Current Guidelines Appropriate

Dr. Brener noted that the only real way to draw conclusions would be to look at chart data and determine the actual relationship between clopidogrel therapy and events, something an administrative database such as the one used in the current study unfortunately does not allow.

Regardless, current guidelines recommending 12 months of clopidogrel therapy after an MI are appropriate, he affirmed, and in some cases longer therapy may be called for. “You should treat for 12 months, we have randomized clinical data to support that,” Dr. Brener said. “And I think patients who are tolerating the medication well—meaning they don’t have bleeding and can afford [clopidogrel]—should potentially be continued for a longer duration of therapy, because we know from the CHARISMA trial [which looked at dual therapy vs. aspirin alone in patients at risk of atherothrombotic events] that there was a reduction of events in the subset of patients with coronary disease up to 2.5 years of therapy. It makes sense to me that we should continue with that.”

But studies such as the recent CREDO-Kyoto PCI/CABG Registry and PRODIGY, which showed no benefit from dual antiplatelet therapy even beyond 6 months, also have a point, Dr. Brener observed.

“It’s a very realistic thought with respect to stent thrombosis. I’m very convinced that with the new stents, probably 3 months is enough and frankly maybe less than that, who knows?” he said. “But here we’re not just trying to prevent stent thrombosis, we’re trying to prevent any MI that’s related to plaque destabilization. It has nothing to do with the stent. We still should treat patients for 12 months after their ACS event because that’s the minimum duration of time it takes to passivate the coronary tree to prevent new plaque ruptures.”

Study Details

Mean duration of clopidogrel therapy before complete discontinuation was 311 days for medically treated patients and 375 days for PCI-treated patients. In medically treated patients, the rate of the combined endpoint (death or reinfarction) was 20.0%, and the rate of reinfarction was 9.4%. The same endpoints were 6.4% and 4.0%, respectively, in PCI-treated patients.

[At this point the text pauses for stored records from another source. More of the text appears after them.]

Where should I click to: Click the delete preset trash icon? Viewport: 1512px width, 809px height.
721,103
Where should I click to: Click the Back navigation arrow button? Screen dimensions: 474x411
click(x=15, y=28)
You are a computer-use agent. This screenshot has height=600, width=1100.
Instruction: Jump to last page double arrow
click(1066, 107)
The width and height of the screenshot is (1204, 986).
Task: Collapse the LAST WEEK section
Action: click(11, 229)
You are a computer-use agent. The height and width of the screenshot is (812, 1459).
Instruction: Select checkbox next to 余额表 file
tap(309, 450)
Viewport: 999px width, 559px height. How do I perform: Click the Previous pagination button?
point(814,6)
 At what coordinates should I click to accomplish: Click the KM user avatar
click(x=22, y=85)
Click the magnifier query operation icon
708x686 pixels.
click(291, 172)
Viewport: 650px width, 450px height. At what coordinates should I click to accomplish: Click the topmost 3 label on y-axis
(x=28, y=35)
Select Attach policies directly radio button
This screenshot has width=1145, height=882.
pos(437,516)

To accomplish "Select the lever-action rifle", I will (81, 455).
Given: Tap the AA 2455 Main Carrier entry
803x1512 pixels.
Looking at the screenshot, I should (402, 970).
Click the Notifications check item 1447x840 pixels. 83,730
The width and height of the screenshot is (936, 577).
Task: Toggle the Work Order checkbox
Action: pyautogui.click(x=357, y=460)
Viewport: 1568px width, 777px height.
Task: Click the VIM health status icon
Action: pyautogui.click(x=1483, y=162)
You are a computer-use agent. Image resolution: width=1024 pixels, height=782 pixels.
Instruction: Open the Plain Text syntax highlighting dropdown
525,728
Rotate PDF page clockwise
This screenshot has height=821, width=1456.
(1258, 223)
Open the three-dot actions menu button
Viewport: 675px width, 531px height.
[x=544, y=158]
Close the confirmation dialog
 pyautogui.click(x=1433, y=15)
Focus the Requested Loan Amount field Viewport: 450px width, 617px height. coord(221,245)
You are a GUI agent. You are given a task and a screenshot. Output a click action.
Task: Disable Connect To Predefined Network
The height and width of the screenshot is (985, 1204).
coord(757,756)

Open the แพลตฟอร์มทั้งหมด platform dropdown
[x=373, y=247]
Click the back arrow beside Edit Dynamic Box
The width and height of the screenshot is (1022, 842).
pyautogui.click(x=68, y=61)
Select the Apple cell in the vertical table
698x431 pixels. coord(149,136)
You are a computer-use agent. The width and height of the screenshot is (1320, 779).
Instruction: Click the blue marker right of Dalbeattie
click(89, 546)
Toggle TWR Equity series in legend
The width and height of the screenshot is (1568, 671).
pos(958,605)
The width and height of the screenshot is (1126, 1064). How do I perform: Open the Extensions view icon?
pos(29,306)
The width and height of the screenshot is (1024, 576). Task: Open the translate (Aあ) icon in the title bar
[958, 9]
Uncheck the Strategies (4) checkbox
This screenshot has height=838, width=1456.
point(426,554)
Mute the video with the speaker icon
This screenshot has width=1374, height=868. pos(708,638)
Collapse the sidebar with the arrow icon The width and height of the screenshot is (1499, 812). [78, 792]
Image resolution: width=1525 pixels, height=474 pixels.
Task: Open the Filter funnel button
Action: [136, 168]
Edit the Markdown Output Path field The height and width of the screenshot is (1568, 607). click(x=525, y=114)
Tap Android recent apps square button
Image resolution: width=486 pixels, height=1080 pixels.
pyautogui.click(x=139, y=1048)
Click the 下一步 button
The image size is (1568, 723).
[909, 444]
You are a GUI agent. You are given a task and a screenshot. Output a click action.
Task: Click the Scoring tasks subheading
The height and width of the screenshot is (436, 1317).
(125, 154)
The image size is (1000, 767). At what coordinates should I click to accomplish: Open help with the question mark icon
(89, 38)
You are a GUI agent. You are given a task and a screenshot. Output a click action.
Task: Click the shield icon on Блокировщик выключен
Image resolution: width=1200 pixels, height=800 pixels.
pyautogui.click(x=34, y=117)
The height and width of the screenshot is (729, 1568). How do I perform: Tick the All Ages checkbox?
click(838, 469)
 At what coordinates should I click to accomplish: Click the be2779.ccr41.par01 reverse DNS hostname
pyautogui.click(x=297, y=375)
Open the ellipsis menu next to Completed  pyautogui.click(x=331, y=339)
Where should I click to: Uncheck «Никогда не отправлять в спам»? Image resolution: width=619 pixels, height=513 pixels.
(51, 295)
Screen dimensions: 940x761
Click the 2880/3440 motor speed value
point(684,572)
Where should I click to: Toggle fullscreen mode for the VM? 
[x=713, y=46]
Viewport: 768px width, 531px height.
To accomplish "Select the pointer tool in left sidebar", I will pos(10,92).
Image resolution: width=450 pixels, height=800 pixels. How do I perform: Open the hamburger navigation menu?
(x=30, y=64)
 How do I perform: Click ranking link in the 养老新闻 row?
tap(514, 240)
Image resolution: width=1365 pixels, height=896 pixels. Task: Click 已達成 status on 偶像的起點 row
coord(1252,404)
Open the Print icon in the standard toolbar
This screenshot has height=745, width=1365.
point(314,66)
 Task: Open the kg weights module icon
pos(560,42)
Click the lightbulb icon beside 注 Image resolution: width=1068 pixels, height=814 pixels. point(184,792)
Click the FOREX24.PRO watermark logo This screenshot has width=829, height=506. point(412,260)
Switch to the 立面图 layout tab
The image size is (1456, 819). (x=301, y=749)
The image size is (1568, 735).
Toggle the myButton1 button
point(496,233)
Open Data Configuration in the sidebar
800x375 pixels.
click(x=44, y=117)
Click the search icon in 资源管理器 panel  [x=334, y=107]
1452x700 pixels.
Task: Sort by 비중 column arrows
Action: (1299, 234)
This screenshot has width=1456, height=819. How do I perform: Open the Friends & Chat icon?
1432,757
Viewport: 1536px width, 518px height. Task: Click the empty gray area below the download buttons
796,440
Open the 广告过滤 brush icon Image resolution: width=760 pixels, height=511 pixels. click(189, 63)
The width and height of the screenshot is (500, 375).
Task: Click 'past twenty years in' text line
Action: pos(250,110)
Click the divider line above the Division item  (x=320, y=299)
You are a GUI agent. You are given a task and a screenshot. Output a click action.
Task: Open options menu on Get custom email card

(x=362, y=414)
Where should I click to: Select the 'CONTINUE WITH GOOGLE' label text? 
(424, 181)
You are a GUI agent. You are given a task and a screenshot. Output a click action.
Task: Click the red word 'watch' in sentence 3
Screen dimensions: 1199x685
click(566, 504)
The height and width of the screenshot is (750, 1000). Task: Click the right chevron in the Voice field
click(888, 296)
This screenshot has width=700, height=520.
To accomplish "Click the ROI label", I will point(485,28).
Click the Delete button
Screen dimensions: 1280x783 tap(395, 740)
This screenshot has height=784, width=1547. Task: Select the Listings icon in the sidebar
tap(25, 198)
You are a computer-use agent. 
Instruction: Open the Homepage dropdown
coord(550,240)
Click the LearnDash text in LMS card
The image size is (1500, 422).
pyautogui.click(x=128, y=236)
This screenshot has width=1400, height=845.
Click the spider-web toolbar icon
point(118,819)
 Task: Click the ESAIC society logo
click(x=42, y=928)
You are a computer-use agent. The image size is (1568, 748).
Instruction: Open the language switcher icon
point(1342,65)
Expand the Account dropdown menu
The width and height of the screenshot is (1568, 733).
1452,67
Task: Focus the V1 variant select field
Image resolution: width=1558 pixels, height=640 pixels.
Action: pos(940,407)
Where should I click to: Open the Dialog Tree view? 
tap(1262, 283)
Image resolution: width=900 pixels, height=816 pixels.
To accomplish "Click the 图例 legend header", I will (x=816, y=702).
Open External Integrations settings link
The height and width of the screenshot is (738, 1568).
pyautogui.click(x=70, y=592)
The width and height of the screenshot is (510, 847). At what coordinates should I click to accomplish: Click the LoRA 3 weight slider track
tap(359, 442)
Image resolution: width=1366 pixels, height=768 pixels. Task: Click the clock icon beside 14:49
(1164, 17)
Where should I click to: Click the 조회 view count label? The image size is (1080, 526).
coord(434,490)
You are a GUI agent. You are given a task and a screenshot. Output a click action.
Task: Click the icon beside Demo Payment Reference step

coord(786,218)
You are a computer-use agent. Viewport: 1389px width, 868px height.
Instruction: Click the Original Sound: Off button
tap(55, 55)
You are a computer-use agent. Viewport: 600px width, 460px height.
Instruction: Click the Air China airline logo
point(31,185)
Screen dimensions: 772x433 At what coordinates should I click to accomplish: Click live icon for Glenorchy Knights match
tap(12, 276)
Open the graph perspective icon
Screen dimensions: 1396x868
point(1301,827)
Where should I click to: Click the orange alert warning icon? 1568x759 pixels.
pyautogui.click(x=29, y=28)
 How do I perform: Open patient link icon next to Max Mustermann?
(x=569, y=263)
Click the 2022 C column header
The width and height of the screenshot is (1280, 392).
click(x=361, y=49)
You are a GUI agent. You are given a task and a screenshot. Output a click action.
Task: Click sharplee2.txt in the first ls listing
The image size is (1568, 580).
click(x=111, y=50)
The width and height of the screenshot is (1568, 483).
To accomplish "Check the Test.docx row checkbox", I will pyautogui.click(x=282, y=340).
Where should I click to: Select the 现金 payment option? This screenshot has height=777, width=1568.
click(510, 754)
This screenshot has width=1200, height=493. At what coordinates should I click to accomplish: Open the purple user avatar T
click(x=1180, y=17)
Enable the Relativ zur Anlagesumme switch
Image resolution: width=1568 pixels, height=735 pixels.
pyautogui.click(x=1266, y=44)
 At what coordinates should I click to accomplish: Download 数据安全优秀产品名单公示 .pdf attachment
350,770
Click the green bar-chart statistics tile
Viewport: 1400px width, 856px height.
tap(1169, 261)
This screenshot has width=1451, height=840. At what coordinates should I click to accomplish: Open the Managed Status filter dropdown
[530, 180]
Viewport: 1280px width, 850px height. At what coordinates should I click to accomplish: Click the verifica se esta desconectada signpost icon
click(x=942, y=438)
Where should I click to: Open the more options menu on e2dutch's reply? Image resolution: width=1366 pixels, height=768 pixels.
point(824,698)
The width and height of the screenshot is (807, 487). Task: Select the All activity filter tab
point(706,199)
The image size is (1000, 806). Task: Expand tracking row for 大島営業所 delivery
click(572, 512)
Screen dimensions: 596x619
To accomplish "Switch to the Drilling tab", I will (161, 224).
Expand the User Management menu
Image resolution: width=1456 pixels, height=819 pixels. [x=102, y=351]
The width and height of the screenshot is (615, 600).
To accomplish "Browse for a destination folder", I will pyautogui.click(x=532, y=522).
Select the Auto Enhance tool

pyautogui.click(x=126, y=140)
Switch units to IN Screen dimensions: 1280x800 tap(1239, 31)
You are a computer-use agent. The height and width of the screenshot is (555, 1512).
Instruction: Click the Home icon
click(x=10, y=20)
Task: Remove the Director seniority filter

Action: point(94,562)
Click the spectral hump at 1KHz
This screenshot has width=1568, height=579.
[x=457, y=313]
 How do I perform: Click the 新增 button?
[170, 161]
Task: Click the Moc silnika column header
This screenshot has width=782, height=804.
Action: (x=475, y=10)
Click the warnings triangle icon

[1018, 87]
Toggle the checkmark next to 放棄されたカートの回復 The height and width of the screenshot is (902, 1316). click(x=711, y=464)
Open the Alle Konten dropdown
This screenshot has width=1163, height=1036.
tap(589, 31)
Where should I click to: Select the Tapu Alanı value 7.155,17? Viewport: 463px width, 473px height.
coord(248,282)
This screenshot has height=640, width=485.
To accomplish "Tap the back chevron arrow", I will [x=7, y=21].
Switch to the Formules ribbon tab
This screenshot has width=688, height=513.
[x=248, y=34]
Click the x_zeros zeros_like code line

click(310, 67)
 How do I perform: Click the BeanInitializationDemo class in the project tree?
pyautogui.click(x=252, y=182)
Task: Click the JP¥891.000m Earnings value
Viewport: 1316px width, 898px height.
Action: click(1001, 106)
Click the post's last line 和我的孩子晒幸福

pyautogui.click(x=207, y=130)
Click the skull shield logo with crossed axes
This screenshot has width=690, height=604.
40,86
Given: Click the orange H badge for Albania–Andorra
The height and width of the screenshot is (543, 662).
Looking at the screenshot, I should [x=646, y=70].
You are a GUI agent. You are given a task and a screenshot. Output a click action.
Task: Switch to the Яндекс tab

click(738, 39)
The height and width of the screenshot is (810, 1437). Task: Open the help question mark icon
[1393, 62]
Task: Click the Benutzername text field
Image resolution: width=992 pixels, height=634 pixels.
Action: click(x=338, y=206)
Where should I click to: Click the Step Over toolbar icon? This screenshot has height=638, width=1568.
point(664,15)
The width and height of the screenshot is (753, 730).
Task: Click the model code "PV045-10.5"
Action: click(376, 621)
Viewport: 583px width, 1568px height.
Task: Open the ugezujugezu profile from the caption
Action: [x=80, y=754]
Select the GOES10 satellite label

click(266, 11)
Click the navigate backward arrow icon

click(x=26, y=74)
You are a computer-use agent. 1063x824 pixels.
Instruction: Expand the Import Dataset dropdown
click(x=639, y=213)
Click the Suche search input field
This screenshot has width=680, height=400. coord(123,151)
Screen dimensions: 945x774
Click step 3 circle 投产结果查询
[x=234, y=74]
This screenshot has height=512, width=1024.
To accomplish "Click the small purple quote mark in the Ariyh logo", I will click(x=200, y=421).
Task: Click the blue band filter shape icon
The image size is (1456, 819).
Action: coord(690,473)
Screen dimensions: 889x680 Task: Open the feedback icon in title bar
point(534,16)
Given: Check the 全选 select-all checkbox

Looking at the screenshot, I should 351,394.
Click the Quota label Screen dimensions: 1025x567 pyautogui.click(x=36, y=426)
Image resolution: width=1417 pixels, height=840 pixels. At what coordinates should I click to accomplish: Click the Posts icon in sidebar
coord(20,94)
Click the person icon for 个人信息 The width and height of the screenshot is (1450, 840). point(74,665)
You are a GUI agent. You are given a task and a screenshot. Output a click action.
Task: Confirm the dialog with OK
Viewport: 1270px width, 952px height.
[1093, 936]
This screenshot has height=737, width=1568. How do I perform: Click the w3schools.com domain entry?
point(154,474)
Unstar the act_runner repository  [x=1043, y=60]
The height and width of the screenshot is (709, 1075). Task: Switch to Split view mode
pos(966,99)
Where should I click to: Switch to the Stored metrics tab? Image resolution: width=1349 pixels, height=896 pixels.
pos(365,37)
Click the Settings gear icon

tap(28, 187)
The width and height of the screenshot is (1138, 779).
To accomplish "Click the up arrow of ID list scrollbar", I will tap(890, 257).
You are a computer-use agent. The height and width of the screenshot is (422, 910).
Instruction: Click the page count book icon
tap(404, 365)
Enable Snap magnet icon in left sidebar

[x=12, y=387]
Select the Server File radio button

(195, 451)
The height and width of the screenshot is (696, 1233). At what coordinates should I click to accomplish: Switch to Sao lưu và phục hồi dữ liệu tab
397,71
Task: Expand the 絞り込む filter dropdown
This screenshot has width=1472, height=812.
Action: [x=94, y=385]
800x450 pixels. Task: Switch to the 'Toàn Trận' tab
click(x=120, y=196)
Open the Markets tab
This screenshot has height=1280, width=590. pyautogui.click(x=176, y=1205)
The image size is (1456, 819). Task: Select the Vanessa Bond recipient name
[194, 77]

Patients treated medically were older, more often women, and had more comorbidities than PCI patients. Most patients in the medical treatment (78.3%) and PCI (88.3%) groups also received aspirin.

 


Source:
Charlot M, Nielsen LH, Lindhardsen J, et al. Clopidogrel discontinuation after myocardial infarction and risk of thrombosis: A nationwide cohort study. Eur Heart J. 2012;Epub ahead of print.

 

Disclosures:

  • The study was supported by the Danish Heart Foundation.
  • Drs. Charlot and Brener report no relevant conflicts of interest.